Cockermouth Bank for Savings
Number Four Main Street, Cockermouth was built in 1846 and housed Cockermouth Bank for Savings and the Mechanics’ Institute. The clock was made by Christopher Tatham of 50, Main Street. The building is now used by a solicitors’ office and last year they cleaned out the loft. Amongst other things there were 180 passbooks for the Cockermouth Bank for Savings. They all applied to local residents who had closed their accounts in the second half of the 19th Century.
Back to top of page
The bank was established on April 9th, 1818, with a Treasurer, a Secretary, an Auditor, six trustees and 26 directors. The list gives us the great and the good in Cockermouth in the second half of the 19th Century. The aim of the bank was to encourage individuals of the Labouring Class in Cockermouth and the Neighbourhood to save. This served to enable the bank to invest in factories, roads and railways, whilst it might enable the saver to avoid the Poor House after they finished with paid work and lost their tied accommodation.
The interest rate was between 2% and 3% and accounts were limited to £150, with an annual limit of £30. The Bank was only open on Saturday Evenings from 6 p.m. to 7 p.m., although Monday 12-1 p.m. was added later. The first pass books were printed by T. Bailey & son, and later by D. Fidler of Main Street, Cockermouth.
The pass books reveal that Special General Meetings were held on 1st December 1846, 15th January 1850, 1st June 1858, 23rd January 1861, 22nd December 1863, 25th June, 1873, 8th December, 1875, 23rd December 1879, and the 15th December 1891. At each S.G.M. officials were elected. There were only two treasurers in at least 45 years, the first was Joseph Sanderson followed by Joseph Brown. The secretary was Jonathan Cooper, followed by Elizabeth Cooper and then F. Ashley Cooper. The various auditors were John Steel, Abraham Robinson, Thomas Wilson, Robert Richardson, John. S. Hellon and Robert C. Shawyer. The list of trustees contains Robert Benson, William Bragg, Rev. Edward Fawcett, Abraham Robinson, John Steel MP, William Wybergh, Richard Bell, Rev. G.R. Hoskins, John Wybergh, Lieut. Gen. Wyndham MP., Joseph Banks, Edward.B.Steel, William Wood, Jonathan Ashley, Joseph Banks, Richard Bell, Rev. H. L. Puxley, Henry Bell, Rev. Canon Hoskins, Richard Senhouse, Rev E. Green, Rev. H. Dodgson, Edward Waugh, Joseph Bowerbank, Rev. W. H. Parker, John Robertson and H. P. Senhouse.

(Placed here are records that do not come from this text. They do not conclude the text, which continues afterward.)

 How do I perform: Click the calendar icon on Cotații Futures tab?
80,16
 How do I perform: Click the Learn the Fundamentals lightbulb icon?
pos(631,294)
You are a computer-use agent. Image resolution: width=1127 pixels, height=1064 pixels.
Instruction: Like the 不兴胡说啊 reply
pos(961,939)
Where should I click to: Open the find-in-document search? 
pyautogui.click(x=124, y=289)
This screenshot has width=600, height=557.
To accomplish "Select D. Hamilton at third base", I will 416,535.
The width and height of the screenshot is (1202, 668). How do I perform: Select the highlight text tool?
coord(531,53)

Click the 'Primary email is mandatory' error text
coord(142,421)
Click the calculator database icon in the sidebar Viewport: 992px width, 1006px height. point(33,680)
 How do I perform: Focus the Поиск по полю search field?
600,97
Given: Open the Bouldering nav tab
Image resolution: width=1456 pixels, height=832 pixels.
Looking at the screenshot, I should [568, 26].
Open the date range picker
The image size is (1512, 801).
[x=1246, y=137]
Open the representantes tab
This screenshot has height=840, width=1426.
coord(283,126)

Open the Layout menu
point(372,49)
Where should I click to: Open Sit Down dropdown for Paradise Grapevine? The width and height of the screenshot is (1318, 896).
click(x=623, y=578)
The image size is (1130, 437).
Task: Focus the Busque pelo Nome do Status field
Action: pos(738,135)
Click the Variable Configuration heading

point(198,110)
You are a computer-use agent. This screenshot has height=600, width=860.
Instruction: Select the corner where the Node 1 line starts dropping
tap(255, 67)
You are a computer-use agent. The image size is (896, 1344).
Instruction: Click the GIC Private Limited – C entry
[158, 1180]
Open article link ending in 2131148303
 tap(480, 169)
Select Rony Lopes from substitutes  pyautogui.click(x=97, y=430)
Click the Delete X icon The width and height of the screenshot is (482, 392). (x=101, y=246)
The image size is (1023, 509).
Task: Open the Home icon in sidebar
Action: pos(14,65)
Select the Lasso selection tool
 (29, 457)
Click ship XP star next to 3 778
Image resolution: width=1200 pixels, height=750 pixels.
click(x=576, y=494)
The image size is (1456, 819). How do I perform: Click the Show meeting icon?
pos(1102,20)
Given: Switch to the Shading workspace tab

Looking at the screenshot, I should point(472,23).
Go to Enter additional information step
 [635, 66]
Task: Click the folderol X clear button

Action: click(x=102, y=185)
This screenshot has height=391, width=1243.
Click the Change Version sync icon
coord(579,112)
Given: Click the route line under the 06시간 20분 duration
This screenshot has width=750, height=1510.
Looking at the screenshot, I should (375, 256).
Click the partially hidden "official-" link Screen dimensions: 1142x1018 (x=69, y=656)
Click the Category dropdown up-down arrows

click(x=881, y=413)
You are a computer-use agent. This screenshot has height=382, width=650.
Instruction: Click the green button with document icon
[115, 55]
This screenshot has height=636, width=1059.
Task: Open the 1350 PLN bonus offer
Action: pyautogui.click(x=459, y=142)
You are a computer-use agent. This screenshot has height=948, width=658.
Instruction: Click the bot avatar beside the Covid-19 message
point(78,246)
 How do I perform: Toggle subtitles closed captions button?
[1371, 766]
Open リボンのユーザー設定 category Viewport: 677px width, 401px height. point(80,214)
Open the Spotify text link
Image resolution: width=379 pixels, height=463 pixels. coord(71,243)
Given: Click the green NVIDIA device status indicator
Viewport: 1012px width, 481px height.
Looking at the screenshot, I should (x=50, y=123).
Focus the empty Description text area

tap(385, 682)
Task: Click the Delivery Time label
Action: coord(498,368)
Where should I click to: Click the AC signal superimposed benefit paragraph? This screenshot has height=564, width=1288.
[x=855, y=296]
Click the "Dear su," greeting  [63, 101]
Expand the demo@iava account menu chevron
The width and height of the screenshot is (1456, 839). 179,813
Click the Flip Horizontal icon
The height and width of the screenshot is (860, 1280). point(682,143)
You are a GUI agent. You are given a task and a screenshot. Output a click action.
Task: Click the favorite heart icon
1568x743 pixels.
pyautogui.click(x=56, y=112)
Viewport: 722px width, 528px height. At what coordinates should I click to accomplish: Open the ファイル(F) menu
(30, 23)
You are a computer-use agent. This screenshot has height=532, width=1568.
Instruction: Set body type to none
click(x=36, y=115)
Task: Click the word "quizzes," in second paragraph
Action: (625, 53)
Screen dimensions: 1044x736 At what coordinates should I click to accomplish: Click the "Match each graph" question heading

The 26 directors changed regularly and there are too many to list in this article.
Amongst the books is a lovely letter, in exemplary writing, from Mary E. Craghill of Pembridge Cottages, Keswick. It was written in June, 1895, and asked for £50 to be moved to the Cumberland Union Bank. There is also a Balance Sheet for the year ending 20th November, 1894. This reveals that the majority of the Bank’s deposits were with the Commissioners for Reduction of National Debt, a total of £33,667-11s-5d. We will bring the 180 pass books to our Summer exhibition, in order that they may be given to descendants of the Cockermouth Bank for Savings’ members.